In our Atlantic hurricane outlook issued back in May, we mentioned that La Niña would hold steady or even slowly weaken through the summer. La Niña has weakened a little bit since late spring, but there are signs it will continue to hold steady or even strengthen a bit the rest of the summer.
Courtesy of NOAA/CPC
The loop above shows water temperatures just below the surface of the ocean across the equatorial Pacific. The trend since mid-June has been to cool the waters in central and eastern areas, which is an indication La Niña is trying to strengthen once again. This is signficant because La Niña favors less wind shear in the Atlantic, which is favorable for tropical development. Also, the latest model projections are for a decrease in wind shear, a decrease in dry air, and for more favorable tropical forcing over the next few weeks. In other words, there will be less sinking air and more rising air (needed for thunderstorm development and tropical systems).
Given these trends, we are feeling confident that our initial forecast is on track as we projected the majority of the activity to occur after August 1st, which was supported by our initial summer analogs.
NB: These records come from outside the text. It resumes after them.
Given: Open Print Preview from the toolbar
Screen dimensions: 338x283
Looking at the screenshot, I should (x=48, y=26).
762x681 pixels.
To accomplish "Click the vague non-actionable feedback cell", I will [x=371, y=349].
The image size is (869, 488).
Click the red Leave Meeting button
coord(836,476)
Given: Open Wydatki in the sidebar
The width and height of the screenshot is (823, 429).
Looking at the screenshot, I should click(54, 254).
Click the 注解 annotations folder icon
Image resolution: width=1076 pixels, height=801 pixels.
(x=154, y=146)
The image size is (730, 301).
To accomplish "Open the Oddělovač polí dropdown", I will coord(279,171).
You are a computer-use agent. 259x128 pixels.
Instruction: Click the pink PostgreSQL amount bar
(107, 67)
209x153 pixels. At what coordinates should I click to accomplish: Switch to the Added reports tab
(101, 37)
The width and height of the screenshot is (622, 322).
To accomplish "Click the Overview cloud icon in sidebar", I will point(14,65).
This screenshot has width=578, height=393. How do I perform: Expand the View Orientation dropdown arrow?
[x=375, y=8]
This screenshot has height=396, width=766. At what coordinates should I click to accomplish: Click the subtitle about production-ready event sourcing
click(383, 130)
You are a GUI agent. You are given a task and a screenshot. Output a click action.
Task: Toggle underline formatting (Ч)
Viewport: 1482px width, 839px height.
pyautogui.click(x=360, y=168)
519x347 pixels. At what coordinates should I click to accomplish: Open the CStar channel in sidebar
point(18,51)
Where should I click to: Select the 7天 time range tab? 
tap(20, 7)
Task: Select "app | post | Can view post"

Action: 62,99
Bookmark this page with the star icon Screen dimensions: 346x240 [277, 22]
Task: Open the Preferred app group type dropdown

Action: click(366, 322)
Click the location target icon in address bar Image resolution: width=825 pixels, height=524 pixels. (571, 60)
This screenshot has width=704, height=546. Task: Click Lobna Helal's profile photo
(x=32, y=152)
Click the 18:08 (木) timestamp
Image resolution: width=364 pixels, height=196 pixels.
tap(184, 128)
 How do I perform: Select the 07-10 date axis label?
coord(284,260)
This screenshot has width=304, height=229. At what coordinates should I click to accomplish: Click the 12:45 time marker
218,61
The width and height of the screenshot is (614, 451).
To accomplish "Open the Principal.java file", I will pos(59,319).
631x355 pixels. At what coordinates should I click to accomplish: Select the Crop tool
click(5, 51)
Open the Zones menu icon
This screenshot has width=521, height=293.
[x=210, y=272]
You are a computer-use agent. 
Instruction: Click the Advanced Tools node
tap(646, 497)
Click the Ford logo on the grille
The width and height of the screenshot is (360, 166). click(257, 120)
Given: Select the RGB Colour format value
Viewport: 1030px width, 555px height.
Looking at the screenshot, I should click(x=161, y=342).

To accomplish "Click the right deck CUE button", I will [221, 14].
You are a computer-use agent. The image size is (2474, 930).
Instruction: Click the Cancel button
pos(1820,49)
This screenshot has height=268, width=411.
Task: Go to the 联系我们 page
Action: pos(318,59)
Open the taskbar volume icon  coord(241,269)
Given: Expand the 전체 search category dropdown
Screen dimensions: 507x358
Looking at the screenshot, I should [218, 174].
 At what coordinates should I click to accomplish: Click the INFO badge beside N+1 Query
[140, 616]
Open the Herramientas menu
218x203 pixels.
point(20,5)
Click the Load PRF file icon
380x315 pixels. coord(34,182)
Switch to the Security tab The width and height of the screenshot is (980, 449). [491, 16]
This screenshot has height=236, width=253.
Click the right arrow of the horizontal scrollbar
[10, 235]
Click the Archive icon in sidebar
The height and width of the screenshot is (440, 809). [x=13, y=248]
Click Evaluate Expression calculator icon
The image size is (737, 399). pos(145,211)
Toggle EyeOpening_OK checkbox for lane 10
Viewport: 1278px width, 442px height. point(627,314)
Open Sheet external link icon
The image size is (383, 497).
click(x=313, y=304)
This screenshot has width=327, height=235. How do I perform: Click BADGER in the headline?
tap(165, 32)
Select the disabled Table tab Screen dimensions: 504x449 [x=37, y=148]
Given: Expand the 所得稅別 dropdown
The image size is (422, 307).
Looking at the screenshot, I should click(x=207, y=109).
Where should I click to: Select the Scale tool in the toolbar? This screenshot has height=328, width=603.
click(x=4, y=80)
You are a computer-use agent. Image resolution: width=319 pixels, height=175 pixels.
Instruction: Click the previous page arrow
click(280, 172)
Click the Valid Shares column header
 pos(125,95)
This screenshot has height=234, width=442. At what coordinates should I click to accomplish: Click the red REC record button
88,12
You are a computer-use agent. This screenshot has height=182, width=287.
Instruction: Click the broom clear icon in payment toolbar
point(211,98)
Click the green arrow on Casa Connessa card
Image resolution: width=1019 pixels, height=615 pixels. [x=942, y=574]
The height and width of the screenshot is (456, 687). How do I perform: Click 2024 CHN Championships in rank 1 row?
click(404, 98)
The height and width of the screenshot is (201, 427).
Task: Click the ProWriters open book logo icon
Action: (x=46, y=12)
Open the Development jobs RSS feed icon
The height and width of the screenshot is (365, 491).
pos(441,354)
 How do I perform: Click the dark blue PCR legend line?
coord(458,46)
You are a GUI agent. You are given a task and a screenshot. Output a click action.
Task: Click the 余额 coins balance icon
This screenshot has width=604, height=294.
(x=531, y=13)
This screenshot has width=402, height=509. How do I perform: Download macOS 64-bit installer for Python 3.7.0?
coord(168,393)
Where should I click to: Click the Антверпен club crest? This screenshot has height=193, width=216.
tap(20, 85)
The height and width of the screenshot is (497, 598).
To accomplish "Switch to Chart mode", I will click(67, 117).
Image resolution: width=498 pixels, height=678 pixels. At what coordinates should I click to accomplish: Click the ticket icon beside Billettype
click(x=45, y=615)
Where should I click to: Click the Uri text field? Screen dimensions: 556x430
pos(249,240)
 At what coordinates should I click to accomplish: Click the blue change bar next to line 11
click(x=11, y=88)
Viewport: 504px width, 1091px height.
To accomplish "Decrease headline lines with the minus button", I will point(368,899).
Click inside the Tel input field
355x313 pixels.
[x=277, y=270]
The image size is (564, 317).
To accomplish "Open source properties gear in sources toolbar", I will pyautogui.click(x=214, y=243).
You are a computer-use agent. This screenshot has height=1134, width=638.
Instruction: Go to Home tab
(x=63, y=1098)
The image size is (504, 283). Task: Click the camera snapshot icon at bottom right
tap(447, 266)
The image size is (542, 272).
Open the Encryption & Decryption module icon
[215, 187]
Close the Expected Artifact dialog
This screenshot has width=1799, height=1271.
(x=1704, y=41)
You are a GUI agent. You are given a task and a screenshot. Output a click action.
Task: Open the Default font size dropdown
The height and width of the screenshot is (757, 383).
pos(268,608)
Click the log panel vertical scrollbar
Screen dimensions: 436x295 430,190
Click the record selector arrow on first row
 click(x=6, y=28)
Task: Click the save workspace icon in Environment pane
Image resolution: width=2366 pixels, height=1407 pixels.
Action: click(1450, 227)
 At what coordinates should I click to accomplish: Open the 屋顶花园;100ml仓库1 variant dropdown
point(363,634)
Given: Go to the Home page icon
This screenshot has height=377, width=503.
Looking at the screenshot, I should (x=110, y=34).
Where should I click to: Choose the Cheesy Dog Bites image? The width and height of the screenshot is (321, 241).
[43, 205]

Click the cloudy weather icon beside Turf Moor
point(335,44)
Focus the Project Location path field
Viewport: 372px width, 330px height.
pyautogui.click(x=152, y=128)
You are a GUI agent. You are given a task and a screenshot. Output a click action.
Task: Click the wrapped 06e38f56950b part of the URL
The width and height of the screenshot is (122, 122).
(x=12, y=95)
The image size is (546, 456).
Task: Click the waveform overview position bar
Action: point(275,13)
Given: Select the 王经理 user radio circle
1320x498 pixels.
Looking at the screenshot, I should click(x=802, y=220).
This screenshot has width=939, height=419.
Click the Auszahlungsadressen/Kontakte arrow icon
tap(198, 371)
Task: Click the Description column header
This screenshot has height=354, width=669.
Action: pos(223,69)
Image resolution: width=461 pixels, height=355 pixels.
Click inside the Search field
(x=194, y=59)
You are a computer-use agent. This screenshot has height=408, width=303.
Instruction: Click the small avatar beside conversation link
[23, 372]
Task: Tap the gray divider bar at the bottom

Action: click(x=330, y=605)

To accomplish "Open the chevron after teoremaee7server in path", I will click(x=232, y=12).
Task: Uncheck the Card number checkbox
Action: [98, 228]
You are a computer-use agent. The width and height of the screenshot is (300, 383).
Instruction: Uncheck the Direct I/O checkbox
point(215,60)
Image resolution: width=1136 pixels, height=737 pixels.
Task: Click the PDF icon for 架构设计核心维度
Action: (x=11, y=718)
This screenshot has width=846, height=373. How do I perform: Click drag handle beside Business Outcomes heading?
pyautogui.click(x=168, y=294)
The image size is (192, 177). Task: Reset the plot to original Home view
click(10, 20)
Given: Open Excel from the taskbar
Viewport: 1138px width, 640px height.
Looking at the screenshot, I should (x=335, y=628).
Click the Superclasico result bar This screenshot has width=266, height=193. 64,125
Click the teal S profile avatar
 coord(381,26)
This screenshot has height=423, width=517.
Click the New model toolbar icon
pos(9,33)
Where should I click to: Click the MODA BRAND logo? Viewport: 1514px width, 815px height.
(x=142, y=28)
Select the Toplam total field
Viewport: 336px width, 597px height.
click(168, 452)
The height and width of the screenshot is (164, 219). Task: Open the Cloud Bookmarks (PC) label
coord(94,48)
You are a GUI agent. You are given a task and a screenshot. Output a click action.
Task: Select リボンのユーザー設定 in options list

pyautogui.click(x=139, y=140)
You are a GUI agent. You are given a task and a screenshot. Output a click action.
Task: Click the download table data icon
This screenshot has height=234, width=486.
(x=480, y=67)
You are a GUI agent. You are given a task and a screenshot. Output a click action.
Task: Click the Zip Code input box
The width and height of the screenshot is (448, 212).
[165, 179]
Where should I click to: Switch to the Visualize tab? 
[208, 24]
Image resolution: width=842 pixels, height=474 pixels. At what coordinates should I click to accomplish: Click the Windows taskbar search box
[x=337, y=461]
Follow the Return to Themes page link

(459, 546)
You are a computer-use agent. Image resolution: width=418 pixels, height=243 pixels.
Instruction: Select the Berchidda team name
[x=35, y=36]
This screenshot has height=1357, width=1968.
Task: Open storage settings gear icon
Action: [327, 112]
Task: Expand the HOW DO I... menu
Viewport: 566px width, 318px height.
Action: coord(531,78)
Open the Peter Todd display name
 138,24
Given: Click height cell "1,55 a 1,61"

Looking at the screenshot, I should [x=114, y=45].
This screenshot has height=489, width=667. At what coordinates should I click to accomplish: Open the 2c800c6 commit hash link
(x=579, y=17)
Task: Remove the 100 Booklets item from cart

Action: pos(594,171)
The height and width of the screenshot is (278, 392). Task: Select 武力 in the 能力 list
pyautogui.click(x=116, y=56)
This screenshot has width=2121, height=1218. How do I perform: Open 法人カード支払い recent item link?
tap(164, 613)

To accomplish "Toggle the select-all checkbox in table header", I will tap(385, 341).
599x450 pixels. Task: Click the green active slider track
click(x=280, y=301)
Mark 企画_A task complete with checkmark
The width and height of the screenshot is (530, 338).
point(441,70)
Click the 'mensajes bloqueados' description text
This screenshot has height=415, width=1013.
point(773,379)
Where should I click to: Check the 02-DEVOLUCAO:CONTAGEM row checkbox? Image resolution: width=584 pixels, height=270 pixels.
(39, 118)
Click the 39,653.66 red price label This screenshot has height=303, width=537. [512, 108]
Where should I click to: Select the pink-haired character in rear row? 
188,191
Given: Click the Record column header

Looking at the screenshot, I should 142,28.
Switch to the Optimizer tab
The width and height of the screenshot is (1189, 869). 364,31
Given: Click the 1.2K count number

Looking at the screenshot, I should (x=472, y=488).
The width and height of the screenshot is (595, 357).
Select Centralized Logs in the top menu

In fact, our updated analogs for summer and fall very much support the idea of a fairly active rest of the season. With that said, we are staying course with the forecast below:
WeatherWorks forecast for the 2022 Atlantic Hurricane Season
OK, so the rest of the season is expected to be active, but where will these storms go? Models are projecting a ridge of high pressure to remain close to Bermuda or in the central Atlantic the next few weeks. Also, the sea surface temperatures in the eastern part of the Atlantic are cooler than normal, meaning long lived systems that develop off the West Coast of Africa are a bit less likely. With these factors in mind, we are favoring storm development a bit closer to home in the central Atlantic and especially in the Carribean and off the East Coast. With the central Atlantic ridge in place, there is a decent risk of a fair number of storms staying out to sea and missing the United States. However, we believe several storms will have the opportunity to provide direct impacts to the United States. In fact, our updated summer and fall analog package paints a similar picture as our initial strike probability projections. This indicates that the mid-Atlantic coast has a greater than normal risk of getting a direct hit, especially from North Carolina to Long Island. Remember, it only takes one storm to create an impactful season. We'll keep you posted on the latest developments into the fall.